Collecting information from more conservative software bypassing implementation, we repeat the steps above using our new, early software bypassing during the bottom-up scheduling algorithm, presented in Section 4.1. We collect data without software bypassing enabled and again with software bypassing enabled. This will allow us to consider differences that scheduling and bypassing strategies have.
For second test, for each combination of benchmark and architecture, we remove unused connections. This has no effect on actual cycle counts, or the number of register file reads and writes, but reduces the number of socket-to-bus connections and in some cases narrows the instruction word width as the number of bits required to address all sockets connected to any bus can drop. The application of bypassing of course changes the schedule, so in some cases, the number of removed connections can be higher for the case without bypassing and vice versa.

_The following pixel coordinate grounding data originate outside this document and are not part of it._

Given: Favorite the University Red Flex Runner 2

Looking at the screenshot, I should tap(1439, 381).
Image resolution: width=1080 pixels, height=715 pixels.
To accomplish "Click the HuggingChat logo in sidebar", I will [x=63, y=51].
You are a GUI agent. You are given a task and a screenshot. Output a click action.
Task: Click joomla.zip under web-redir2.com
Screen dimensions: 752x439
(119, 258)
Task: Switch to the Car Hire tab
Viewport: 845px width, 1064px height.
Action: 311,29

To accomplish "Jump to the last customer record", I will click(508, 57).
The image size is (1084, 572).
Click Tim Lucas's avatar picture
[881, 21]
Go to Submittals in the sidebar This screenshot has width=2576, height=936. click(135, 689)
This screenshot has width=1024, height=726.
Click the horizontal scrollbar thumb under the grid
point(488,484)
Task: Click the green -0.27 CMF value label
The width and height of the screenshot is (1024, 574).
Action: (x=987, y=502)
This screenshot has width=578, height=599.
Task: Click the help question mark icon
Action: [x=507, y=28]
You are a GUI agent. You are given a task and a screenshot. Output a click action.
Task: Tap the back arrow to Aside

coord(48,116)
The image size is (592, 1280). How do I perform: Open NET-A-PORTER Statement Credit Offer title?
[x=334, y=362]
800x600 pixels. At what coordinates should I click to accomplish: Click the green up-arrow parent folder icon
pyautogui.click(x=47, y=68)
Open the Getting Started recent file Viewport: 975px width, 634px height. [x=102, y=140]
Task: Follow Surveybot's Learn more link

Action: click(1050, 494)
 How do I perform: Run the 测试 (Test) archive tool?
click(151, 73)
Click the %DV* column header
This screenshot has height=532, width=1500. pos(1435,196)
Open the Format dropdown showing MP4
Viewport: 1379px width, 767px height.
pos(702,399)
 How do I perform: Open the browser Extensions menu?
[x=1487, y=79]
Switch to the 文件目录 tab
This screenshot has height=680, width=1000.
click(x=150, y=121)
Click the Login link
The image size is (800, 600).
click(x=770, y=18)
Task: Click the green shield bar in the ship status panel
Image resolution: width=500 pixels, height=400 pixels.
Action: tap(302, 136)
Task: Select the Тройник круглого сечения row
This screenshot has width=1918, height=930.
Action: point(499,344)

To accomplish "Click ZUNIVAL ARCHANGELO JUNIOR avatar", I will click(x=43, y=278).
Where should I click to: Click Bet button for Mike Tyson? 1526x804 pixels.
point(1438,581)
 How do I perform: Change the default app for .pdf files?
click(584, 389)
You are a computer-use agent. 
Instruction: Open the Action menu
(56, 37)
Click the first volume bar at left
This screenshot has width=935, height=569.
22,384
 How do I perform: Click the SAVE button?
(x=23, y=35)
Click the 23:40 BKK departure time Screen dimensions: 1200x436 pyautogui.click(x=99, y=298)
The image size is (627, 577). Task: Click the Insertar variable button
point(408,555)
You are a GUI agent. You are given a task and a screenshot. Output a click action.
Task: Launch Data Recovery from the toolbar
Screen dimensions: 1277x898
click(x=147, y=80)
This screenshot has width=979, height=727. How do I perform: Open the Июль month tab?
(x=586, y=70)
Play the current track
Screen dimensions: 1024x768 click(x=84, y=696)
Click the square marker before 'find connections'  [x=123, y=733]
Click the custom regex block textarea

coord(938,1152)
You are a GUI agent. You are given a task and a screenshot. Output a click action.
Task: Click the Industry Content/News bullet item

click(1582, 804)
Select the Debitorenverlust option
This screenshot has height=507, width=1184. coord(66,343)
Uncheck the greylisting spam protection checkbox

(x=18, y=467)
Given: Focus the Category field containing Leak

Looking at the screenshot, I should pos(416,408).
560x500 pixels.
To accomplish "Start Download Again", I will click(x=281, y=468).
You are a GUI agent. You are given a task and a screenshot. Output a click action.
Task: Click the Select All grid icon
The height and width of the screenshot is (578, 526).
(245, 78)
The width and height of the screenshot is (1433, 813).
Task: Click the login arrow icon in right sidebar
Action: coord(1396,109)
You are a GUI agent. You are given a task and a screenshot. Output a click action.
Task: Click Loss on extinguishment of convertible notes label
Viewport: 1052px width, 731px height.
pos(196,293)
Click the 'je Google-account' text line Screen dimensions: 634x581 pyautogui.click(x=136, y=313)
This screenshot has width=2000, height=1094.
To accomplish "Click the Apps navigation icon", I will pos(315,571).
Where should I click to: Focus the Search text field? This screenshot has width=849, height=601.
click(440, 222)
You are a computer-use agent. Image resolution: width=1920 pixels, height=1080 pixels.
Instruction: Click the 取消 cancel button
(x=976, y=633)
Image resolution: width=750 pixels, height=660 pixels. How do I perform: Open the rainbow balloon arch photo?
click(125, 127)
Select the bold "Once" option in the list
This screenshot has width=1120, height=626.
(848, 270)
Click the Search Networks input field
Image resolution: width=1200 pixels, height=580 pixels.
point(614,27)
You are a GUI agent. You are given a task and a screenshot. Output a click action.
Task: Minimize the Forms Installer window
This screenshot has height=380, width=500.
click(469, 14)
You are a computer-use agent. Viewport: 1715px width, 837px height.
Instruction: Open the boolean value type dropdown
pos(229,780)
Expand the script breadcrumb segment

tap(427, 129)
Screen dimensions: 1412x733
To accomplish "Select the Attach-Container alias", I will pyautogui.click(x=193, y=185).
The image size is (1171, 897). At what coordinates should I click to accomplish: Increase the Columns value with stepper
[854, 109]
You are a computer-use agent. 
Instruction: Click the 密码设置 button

Taking those eight sets of data, we synthesize each architecture to 130-nm CMOS standard cell ASIC technology with Synopsys Design Compiler and a run gate-level simulation with Mentor ModelSim. From the results of the gate-level simulation, we acquire gate activity for the Synopsys Power compiler. From the Synopsys Power compiler, we acquire power used by individual architectural components of the processor core, such as interconnection network, individual register files, function units, instruction fetch, and instruction decode.
The processors were synthesized to a 250-MHz clock frequency (4-ns clock period) since for this value, architectures with a larger number of read and write ports can still be synthesized and meet timing constraints.
In addition, after collecting the results from the experiments as described above, we select the architecture configuration that showed the best energy efficiency with software bypassing across our set of benchmarks and take the benchmark’s cycle counts as a measure of real-time performance at a 250-MHz frequency. Connectivity reduction does not improve clock cycle performance; therefore, to achieve the same real-time performance, we compute the required frequency as follows: Required frequency=250 MHz×(Reduced connectivity cycles/Bypassed cycles). We then attempt to synthesize each of the benchmarks for it’s required frequency, run gate-level simulation, and collect power data, as described above.
Results of our experiments are discussed in detail in Section 6.
In the following, we first present results collected during setting up our experiment in Subsection 6.1. Afterwards, we discuss energy results obtained by synthesis and simulation in Subsection 6.2. In addition, we discuss results collected when trying to match real-time performance obtained by the use of software bypassing via synthesizing for higher frequency in Subsection 6.3.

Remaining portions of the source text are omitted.